Uptime is primetime

At PipelineDeals, we are product engineers. We work on a 12 year old codebase that powers a SaaS product that tens of thousands of our customers spend a large portion of their day using, and rely upon to drive and maintain their relationships with their customers. We have all sorts of metrics to track how we’re doing as an engineering team. Reigning supreme above all others, is uptime.

What’s my uptime?

In the early days of the web, uptime was pretty straight-forward. Everyone was publishing monolithic apps that either let you log in and do your thing or it didn’t. The URL either resolved correctly and presented a working application, or it didn’t. If it failed, it would show a 500 page, browser DNS error page or it spun indefinitely and never did anything. 

These days, large and complex apps are typically delivered as a set of networked but independent services, each performing their task and communicating with others. At PipelineDeals, we began with a monolithic application from which we extracted several services, each with their own persistent storage and responsibilities.

From a systems engineering perspective, this approach gives us new tools to help us provide a higher guarantee of availability than is possible under a monolithic delivery model.



Circuit Breakers

The boundaries between services, where one part of the application is depending on data or functionality provided by another, can be hardened against cascading failure using a circuit breaker. This is a piece of logic that will be invoked if there is a network error, internal server error, etc. that prevents a service from responding in a timely manner. This code will return a default value to the client service, allowing execution of the user’s web request to continue (albeit with a degraded or eventually-consistent state).

For example, one of the core services that powers PipelineDeals is responsible for billing and subscriptions. When the main app needs to know which features a particular user or account has access to, it must make an internal API call to this billing service. What if the database server this billing service talks to has a hardware failure? 

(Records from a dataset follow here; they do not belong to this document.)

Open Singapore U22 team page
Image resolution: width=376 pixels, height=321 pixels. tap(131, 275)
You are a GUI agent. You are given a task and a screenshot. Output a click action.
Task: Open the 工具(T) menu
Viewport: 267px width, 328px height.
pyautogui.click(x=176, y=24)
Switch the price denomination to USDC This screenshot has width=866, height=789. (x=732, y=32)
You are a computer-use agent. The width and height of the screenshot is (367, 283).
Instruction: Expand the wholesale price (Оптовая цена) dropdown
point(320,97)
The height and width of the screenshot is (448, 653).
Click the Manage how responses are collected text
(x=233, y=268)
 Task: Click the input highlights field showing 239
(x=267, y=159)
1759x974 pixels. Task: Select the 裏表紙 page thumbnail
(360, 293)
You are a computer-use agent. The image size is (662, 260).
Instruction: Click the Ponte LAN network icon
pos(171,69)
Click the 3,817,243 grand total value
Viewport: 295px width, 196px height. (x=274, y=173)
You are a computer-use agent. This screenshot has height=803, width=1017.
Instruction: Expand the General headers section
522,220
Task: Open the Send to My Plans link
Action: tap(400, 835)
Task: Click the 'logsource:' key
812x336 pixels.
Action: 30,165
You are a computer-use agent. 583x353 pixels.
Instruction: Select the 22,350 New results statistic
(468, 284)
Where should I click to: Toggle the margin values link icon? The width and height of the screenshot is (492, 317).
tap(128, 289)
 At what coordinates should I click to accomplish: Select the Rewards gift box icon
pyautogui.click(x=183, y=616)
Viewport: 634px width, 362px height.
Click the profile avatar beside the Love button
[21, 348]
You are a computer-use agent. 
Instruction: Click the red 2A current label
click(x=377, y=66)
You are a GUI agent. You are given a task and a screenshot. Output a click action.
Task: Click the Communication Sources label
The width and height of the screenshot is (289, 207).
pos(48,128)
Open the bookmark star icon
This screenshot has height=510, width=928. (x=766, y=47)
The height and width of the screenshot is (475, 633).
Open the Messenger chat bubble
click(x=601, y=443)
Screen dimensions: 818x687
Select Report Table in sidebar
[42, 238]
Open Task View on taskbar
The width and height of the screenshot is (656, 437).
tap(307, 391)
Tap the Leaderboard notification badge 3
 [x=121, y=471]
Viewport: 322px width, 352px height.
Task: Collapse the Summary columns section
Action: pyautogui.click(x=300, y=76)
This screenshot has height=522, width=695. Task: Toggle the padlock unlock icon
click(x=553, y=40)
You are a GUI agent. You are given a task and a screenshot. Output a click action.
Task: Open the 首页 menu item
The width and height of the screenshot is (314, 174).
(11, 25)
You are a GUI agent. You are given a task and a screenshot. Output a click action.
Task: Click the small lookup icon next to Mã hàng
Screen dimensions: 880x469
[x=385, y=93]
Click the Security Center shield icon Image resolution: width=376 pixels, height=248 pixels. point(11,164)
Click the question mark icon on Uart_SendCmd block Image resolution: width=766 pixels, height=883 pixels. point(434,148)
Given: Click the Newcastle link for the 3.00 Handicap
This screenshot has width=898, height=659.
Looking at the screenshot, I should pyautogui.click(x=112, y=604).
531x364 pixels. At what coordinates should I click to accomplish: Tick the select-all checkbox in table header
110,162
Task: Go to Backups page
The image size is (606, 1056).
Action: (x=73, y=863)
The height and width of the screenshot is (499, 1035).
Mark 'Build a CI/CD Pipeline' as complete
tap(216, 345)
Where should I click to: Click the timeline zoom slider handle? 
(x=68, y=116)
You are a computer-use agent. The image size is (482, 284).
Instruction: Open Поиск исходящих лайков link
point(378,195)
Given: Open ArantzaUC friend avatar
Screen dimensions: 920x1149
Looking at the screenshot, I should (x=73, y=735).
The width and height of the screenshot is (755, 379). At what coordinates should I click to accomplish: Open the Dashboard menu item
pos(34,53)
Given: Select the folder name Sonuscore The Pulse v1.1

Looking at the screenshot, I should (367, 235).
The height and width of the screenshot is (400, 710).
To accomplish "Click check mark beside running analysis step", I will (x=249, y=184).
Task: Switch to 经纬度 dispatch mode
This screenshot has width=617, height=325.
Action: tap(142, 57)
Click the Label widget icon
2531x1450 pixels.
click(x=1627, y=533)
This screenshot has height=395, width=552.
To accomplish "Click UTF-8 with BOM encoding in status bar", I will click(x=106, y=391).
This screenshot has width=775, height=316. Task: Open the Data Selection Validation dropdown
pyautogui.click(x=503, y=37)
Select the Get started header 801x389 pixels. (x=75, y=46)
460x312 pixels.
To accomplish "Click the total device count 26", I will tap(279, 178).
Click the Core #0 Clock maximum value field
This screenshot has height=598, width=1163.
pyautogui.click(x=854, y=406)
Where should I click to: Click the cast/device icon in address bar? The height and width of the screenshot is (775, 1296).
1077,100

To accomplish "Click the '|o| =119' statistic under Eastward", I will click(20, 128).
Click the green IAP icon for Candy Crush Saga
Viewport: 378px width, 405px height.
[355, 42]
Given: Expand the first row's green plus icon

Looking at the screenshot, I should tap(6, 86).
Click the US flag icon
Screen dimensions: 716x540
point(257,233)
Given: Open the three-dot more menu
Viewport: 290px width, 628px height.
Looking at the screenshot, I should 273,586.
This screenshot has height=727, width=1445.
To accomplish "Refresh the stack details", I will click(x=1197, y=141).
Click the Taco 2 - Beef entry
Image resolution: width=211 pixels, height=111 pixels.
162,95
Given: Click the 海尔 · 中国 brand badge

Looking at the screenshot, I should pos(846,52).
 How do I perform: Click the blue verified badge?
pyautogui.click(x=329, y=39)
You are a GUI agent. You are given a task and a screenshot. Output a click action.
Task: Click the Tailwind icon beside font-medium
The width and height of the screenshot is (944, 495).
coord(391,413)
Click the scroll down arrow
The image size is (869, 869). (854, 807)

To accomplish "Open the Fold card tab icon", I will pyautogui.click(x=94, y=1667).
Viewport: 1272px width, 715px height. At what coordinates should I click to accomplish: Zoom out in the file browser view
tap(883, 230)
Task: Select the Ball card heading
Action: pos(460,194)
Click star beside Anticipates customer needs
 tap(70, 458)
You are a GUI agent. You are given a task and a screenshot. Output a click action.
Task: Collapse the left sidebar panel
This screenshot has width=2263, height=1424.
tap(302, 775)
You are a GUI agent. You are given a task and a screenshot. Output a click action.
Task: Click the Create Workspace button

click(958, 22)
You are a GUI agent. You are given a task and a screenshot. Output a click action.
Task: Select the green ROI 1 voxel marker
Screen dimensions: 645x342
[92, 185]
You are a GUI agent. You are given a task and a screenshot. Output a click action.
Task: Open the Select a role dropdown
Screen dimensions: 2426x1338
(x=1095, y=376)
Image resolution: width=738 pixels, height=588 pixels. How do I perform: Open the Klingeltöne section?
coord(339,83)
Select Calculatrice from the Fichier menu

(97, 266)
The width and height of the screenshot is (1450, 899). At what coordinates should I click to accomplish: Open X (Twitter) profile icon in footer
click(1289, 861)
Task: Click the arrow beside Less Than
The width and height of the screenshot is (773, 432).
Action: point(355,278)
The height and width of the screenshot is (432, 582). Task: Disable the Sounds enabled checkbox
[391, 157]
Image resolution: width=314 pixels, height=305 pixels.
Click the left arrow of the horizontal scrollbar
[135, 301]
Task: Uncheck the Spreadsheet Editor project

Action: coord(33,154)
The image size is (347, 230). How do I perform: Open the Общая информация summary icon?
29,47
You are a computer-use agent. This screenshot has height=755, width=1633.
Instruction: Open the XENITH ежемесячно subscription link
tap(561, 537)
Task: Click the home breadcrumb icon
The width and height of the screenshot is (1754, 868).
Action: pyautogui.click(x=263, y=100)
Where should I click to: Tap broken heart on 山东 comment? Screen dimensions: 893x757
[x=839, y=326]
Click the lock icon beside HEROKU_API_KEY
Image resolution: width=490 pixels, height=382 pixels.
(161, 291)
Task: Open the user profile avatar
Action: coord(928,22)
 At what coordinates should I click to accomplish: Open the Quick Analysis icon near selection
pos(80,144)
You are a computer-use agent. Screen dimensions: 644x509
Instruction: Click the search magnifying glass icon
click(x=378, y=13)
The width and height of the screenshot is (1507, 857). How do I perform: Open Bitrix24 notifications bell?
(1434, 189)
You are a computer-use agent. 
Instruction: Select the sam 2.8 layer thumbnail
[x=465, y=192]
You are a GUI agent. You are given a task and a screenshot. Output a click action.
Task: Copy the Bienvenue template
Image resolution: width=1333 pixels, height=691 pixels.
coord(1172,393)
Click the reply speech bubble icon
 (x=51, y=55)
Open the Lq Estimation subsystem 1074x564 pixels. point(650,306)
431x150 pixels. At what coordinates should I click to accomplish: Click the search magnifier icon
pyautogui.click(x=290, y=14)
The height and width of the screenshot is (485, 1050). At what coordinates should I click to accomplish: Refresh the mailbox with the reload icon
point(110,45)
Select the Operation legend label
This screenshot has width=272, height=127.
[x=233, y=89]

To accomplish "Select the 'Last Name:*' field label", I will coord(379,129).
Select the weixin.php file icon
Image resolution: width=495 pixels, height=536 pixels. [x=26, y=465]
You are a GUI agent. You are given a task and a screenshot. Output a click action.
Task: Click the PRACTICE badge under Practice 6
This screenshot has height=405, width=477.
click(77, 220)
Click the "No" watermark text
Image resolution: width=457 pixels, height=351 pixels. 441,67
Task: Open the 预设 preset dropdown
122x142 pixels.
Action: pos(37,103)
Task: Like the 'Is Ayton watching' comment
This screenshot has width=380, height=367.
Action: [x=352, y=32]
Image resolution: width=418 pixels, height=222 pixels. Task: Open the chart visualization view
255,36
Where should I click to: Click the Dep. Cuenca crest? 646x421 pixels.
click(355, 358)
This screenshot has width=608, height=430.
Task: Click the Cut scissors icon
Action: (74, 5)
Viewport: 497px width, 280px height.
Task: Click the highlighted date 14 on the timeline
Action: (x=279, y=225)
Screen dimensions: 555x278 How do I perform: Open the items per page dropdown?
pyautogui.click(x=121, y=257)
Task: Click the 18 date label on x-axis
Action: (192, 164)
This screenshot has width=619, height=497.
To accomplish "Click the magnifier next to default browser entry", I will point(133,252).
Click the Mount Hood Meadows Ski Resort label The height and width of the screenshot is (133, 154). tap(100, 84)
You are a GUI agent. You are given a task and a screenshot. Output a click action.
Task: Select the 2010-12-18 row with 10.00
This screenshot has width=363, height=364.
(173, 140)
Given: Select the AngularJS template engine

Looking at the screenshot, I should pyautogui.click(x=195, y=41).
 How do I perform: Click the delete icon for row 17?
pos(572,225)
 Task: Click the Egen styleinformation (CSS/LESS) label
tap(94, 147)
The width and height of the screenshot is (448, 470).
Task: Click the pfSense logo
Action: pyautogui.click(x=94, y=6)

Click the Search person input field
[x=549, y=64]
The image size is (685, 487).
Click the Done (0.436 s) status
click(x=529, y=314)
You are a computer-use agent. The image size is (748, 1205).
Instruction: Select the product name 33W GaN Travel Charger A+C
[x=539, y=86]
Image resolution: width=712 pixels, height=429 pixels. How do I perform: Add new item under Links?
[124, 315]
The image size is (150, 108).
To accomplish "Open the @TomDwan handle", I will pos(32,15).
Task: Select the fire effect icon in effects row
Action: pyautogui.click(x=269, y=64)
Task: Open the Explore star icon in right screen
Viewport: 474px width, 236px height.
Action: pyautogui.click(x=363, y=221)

Well, since we have a circuit breaker installed in the code that handles this communication, the main app will detect that requests to the billing API are currently timing out or failing. Noticing this, it will substitute a standard set of features instead of the realtime set that would be returned from the billing service, and continue with serving the user’s request.

Without the circuit breaker, a failure in the billing service would have cascaded into failures in all services dependent on it. In this naive case, the app’s uptime is only as good as the uptime of the least reliable service in the request’s critical path through the system. 

Yellow WARNING Barrier Tape Background Isolated on White


Early Warning System

Service-based apps have some failure modes that you don’t see in monolithic apps. Chief among these is the cascading failure. One component will start receiving more load than it can handle, causing requests to it from other components to fail or hang around waiting for a response. These delays or failed requests will pile up in these client components, causing retries and degraded service to their clients, and so forth. Before you know it, the whole web of interdependent services will seize up and start refusing or failing requests from the web app and customer API calls and cause a downtime event.

There’s an opportunity here, as well. Well-designed services have well-defined boundaries, and it’s at these boundaries that we can look for trouble (any good monitoring service will make this easy to set up) and alert early. Data points that we’ve found helpful to monitor include queue job count, error rates and API request 95th percentile response times.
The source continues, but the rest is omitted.